Selected extract:
(begin)

Wolfango Piccoli via Macropolis | As both the Justice and Development Party (AKP) and President Recep Tayyip Erdogan are likely to win any upcoming elections, the approved constitutional changes will institutionalizs a populist one-man system equipped with vast additional powers. These will be usurped from other institutions without introducing the checks and balances required to safeguard against a further authoritarian turn.
While the Yes win possibly removes some short-term uncertainties, it will mainly exacerbate Turkey’s economic problems in the medium- and long-term. There is also a considerable risk that the further consolidation of power under Erdogan will increase the volatility of the domestic political and societal backdrop.
The new Turkish-style presidential system (see below for a summary overview) will enter into force in late 2019, when the current parliamentary term ends. Erdogan would then be able to stay at the helm until 2029, assuming he continues to win the popular vote; if parliament called for snap elections before the end of his second term, his presidency could even be extended until 2034. However, there is a loophole which could make the transition to the new one-man regime faster. This would require calling snap parliamentary and presidential elections.
As a result, early elections remain a possibility, further undermining the already dim outlook for meaningful structural reforms over the next 12-18 months. Yet after today’s narrow outcome, Erdogan will likely be in no hurry to return to the polls. Moreover, the shift to the executive presidency will take priority, requesting a significant amount of legislative work to harmonize laws and the legal system with the new system of governance.
A pre-requisite for a restart of the long-stalled reform process would be a reshuffle of the economic team (including ministers and presidential advisors) as most of the current members are unsuitable for that task. Regardless, however, the referendum outcome will likely lead to a further erosion of expertise under one-man rule. Decision-making will become institutionalised in a small circle of sycophantic advisors around Erdogan – in the economy but also in other key areas such as foreign policy. With parliamentary checks and balances considerably weakened if not entirely removed now, the Erdoganisation of Turkish politics will likely make policy-making even more unpredictable and, at worst, produce even more policy fiascos.
The decision on whether to extend the state of emergency, which was due to expire on April 19, was an immediate test for the government’s willingness to re-focus on national reconciliation and the faltering economy. Erdogan decided straight away to extend it for another three months. Another important signpost relates to Erdogan’s pledge to reinstate the death penalty (which would require a constitutional amendment) as such a move would formally terminate Turkey’s already moribund accession talks with the EU. In every speech Erdogan has made since the referendum, he has made reference to bringing back the death penalty.

(end)

Prompt a: Reproduce every line of the records below without any change.
The text and the records have no connection to each other.

Given records:
(begin)

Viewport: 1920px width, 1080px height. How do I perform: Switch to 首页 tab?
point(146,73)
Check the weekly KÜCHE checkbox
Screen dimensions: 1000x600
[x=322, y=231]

(end)

Prompt b: According to the commentary on Turkey's constitutional changes above, why is Erdogan's pledge to reinstate the death penalty an important signpost?

Exercise solution a:
Viewport: 1920px width, 1080px height. How do I perform: Switch to 首页 tab?
point(146,73)
Check the weekly KÜCHE checkbox
Screen dimensions: 1000x600
[x=322, y=231]

Exercise solution b: Reinstating the death penalty would formally terminate Turkey's already moribund accession talks with the EU. It would also require a constitutional amendment.